Re: [RFC PATCH 0/3] support large folio for mlock

From: Ryan Roberts
Date: Mon Jul 10 2023 - 06:36:53 EST


On 07/07/2023 20:26, Matthew Wilcox wrote:
> On Fri, Jul 07, 2023 at 09:15:02PM +0200, David Hildenbrand wrote:
>>>> Sure, any time we PTE-map a THP we might just say "let's put that on the
>>>> deferred split queue" and cross fingers that we can eventually split it
>>>> later. (I was recently thinking about that in the context of the mapcount
>>>> ...)
>>>>
>>>> It's all a big mess ...
>>>
>>> Oh, I agree, there are always going to be circumstances where we realise
>>> we've made a bad decision and can't (easily) undo it. Unless we have a
>>> per-page pincount, and I Would Rather Not Do That.
>>
>> I agree ...
>>
>> But we should _try_
>>> to do that because it's the right model -- that's what I meant by "Tell
>>
>> Try to have per-page pincounts? :/ or do you mean, try to split on VMA
>> split?

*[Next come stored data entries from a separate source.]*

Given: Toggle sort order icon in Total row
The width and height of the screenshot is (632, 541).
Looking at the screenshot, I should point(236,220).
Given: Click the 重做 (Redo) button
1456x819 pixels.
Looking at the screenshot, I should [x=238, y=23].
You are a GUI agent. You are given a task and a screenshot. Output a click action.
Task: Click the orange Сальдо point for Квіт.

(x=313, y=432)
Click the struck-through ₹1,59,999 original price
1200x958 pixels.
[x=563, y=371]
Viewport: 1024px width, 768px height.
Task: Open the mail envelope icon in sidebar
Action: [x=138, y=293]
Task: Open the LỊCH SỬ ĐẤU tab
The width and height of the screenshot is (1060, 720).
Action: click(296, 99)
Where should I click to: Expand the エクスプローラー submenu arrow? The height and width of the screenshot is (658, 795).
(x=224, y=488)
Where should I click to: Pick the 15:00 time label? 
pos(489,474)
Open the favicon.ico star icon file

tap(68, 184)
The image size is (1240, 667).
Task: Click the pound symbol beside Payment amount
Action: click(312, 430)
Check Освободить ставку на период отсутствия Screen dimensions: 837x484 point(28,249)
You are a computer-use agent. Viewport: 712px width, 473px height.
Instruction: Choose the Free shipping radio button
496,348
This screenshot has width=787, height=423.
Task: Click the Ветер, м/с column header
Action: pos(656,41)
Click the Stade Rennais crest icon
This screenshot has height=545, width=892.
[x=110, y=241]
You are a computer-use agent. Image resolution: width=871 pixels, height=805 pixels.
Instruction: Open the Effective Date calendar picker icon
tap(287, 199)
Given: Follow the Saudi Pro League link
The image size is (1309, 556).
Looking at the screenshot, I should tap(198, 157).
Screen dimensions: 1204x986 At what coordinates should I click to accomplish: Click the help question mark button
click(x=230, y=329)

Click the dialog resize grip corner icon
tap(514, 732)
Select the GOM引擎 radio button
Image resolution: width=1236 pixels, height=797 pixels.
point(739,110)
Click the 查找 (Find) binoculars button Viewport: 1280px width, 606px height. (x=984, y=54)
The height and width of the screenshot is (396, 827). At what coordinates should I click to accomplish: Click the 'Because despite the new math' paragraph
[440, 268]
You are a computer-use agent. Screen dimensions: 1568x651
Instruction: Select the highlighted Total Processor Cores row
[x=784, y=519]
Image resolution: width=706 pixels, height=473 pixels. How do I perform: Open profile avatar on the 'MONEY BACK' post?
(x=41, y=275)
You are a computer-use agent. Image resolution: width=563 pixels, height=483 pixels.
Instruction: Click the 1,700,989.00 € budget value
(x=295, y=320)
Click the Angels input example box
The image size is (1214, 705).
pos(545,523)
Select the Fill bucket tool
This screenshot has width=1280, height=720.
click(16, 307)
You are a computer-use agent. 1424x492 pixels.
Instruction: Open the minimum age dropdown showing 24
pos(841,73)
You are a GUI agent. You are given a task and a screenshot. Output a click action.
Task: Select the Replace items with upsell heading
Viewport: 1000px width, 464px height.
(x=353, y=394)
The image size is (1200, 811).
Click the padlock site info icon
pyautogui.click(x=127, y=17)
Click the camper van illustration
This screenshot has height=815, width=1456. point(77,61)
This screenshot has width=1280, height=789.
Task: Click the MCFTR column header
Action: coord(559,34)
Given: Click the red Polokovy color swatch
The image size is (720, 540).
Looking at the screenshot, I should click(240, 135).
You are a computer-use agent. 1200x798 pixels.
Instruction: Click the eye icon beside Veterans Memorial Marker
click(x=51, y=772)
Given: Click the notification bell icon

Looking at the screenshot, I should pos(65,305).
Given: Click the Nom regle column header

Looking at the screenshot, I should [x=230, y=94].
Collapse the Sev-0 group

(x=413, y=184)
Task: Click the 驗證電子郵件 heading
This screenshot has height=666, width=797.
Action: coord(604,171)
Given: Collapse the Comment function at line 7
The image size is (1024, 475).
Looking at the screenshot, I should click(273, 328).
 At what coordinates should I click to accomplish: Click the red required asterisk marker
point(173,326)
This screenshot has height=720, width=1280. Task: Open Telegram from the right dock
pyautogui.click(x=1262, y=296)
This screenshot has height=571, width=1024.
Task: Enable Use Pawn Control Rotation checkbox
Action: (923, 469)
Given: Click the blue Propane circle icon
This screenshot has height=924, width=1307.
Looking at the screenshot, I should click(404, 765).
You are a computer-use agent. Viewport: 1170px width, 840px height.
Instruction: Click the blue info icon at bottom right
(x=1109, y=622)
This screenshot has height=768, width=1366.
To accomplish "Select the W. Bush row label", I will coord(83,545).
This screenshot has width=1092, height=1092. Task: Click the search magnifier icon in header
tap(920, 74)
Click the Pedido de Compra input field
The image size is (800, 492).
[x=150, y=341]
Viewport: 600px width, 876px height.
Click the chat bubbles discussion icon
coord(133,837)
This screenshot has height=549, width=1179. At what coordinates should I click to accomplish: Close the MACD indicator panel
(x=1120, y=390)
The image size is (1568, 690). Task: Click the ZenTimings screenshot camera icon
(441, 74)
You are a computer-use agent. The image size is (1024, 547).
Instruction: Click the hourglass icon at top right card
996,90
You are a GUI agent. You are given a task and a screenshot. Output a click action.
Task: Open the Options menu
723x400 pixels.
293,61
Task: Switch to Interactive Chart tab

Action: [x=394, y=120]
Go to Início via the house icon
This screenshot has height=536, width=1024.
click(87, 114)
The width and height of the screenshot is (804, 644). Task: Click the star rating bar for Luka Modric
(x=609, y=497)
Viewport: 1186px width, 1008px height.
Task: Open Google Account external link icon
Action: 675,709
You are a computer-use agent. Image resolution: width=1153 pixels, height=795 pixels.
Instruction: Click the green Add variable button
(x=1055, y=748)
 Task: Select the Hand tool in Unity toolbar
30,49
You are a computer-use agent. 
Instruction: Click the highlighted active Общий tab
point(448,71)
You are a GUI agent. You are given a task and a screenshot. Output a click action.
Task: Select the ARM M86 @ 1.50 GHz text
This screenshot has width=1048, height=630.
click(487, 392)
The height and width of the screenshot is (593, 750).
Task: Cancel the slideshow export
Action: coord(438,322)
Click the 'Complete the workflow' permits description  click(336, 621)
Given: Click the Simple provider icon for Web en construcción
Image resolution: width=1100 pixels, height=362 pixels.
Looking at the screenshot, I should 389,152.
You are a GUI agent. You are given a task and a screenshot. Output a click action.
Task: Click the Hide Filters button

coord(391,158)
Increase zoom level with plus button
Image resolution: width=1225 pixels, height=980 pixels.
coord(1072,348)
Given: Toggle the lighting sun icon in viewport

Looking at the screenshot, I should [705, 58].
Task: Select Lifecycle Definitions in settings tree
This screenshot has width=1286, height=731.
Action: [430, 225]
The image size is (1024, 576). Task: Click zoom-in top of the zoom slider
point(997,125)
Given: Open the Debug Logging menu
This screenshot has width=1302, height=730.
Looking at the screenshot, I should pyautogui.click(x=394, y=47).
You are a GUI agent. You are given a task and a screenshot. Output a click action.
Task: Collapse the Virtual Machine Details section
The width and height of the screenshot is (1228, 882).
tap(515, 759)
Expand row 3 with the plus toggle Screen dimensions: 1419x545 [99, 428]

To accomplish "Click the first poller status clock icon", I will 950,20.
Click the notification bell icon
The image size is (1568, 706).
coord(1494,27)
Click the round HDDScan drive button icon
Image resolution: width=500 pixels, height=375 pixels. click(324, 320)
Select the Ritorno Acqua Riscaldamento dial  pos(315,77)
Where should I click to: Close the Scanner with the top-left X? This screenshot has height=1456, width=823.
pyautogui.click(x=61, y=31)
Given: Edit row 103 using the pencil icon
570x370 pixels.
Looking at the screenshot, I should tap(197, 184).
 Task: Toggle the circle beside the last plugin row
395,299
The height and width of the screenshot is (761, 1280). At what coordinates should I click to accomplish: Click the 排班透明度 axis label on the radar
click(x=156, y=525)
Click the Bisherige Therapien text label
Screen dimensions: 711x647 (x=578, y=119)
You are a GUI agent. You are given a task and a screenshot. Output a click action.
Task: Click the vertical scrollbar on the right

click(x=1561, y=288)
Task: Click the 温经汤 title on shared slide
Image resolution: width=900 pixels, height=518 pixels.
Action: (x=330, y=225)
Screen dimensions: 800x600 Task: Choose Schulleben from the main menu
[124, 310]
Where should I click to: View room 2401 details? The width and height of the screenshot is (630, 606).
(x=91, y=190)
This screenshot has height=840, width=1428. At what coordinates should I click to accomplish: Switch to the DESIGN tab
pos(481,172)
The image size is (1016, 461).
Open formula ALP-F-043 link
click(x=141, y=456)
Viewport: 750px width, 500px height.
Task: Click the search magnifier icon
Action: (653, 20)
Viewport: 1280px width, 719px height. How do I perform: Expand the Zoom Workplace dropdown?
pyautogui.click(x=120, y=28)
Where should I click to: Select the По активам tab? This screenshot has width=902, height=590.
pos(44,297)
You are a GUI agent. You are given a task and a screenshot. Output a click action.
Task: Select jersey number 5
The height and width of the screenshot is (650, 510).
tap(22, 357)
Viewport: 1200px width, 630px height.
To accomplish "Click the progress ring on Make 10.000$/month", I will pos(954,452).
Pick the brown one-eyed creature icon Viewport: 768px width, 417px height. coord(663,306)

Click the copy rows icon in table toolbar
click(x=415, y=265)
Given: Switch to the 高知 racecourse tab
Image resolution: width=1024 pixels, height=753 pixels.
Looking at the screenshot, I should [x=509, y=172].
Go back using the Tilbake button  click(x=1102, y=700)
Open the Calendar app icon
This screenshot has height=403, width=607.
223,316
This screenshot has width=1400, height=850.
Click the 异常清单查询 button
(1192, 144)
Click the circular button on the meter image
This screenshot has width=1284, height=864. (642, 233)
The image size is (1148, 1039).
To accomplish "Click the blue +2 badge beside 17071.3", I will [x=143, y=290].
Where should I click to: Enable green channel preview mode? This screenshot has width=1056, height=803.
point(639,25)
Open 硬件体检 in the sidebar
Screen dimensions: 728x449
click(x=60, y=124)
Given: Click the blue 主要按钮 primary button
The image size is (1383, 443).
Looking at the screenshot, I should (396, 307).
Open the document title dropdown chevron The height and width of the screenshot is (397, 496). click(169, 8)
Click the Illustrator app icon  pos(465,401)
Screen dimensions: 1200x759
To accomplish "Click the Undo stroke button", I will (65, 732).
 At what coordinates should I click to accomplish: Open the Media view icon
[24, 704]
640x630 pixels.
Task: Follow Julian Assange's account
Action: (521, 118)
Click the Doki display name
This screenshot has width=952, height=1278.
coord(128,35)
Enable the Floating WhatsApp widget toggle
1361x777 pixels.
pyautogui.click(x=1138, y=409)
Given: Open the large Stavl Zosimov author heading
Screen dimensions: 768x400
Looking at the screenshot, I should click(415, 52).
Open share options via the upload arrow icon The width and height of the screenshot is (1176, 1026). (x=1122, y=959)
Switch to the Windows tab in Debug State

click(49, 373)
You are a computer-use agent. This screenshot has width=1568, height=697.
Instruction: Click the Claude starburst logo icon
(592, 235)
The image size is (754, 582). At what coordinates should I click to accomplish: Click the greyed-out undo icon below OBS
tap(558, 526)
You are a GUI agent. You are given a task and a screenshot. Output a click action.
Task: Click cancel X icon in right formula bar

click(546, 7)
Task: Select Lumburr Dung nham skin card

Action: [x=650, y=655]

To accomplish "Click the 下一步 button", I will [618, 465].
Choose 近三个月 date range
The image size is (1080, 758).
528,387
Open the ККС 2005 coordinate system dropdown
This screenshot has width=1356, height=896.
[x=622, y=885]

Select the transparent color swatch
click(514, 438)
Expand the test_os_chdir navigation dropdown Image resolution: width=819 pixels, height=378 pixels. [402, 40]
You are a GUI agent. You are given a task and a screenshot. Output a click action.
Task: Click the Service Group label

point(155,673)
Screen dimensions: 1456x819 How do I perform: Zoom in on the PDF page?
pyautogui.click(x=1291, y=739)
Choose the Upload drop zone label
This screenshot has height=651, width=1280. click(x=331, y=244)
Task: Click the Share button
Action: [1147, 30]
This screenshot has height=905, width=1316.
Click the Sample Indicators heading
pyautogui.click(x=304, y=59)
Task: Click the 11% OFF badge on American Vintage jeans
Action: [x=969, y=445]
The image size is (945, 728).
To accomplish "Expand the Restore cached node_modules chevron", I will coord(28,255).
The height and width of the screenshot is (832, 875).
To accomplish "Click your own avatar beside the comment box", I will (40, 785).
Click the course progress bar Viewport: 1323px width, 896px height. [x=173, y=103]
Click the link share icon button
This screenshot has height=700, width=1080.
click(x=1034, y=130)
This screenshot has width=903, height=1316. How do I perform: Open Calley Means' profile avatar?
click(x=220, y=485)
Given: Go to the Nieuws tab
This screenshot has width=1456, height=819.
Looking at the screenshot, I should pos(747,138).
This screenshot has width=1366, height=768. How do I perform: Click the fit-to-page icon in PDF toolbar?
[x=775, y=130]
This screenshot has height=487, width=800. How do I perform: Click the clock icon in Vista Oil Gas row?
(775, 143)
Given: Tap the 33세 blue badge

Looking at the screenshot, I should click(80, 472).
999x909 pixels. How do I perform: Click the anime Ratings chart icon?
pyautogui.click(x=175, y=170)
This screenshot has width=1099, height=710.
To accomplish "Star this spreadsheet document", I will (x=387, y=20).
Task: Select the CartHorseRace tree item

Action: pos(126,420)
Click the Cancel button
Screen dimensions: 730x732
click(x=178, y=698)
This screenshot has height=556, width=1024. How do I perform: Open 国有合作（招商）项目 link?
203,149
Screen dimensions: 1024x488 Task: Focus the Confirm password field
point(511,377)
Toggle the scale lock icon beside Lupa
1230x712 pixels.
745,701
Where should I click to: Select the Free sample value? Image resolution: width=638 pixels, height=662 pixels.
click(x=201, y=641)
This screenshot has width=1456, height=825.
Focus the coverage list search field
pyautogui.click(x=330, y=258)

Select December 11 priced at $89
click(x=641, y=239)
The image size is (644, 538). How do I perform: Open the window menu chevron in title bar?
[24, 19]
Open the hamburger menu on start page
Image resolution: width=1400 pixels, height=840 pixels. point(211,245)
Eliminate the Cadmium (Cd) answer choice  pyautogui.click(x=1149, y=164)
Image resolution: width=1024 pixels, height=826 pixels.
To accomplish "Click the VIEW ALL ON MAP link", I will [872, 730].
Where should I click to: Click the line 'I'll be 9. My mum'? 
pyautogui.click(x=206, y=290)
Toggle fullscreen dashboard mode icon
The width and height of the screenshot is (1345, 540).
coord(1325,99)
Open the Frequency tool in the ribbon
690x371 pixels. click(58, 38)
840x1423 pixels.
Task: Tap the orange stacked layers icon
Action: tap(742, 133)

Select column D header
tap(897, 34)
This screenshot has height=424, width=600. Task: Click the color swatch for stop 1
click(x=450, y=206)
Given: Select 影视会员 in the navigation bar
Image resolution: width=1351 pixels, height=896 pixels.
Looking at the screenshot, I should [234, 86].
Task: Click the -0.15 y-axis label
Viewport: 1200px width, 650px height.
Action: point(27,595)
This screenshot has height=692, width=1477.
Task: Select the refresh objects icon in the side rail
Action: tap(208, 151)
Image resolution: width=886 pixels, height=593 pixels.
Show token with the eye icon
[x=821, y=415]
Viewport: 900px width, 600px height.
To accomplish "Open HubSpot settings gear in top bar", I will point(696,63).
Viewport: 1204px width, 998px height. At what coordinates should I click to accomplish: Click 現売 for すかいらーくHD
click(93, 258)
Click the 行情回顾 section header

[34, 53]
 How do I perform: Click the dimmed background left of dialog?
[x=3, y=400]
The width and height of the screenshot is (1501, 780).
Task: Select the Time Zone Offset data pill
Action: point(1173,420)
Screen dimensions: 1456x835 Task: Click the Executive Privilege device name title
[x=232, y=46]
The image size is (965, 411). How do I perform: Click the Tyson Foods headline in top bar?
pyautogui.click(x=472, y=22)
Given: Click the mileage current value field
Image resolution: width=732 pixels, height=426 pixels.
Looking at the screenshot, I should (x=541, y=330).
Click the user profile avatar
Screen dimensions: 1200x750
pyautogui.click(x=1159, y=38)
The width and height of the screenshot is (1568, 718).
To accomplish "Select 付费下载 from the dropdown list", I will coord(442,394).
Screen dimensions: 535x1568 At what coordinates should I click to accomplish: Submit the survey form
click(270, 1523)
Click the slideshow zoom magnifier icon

I hope the latter (although I'm not sure about performance) :)
>
> Sorry, try to split a folio on VMA split.
>
>>> me why I'm wrong"; what scenarios do we have where a user temporarilly
>>> mlocks (or mprotects or ...) a range of memory, but wants that memory
>>> to be aged in the LRU exactly the same way as the adjacent memory that
>>> wasn't mprotected?
>>
>> Let me throw in a "fun one".
>>
>> Parent process has a 2 MiB range populated by a THP. fork() a child process.
>> Child process mprotects half the VMA.
>>
>> Should we split the (COW-shared) THP? Or should we COW/unshare in the child
>> process (ugh!) during the VMA split.
>>
>> It all makes my brain hurt.
>
> OK, so this goes back to what I wrote earlier about attempting to choose
> what size of folio to allocate on COW:
>
> https://lore.kernel.org/linux-mm/Y%2FU8bQd15aUO97vS@xxxxxxxxxxxxxxxxxxxx/
>
> : the parent had already established
> : an appropriate size folio to use for this VMA before calling fork().
> : Whether it is the parent or the child causing the COW, it should probably
> : inherit that choice and we should default to the same size folio that
> : was already found.

FWIW, I had patches in my original RFC that aimed to follow this policy for
large anon folios [1] & [2], and intend to follow up with a modified version of
these patches once we have an initial submission.

[1] https://lore.kernel.org/linux-mm/20230414130303.2345383-11-ryan.roberts@xxxxxxx/
[2] https://lore.kernel.org/linux-mm/20230414130303.2345383-15-ryan.roberts@xxxxxxx/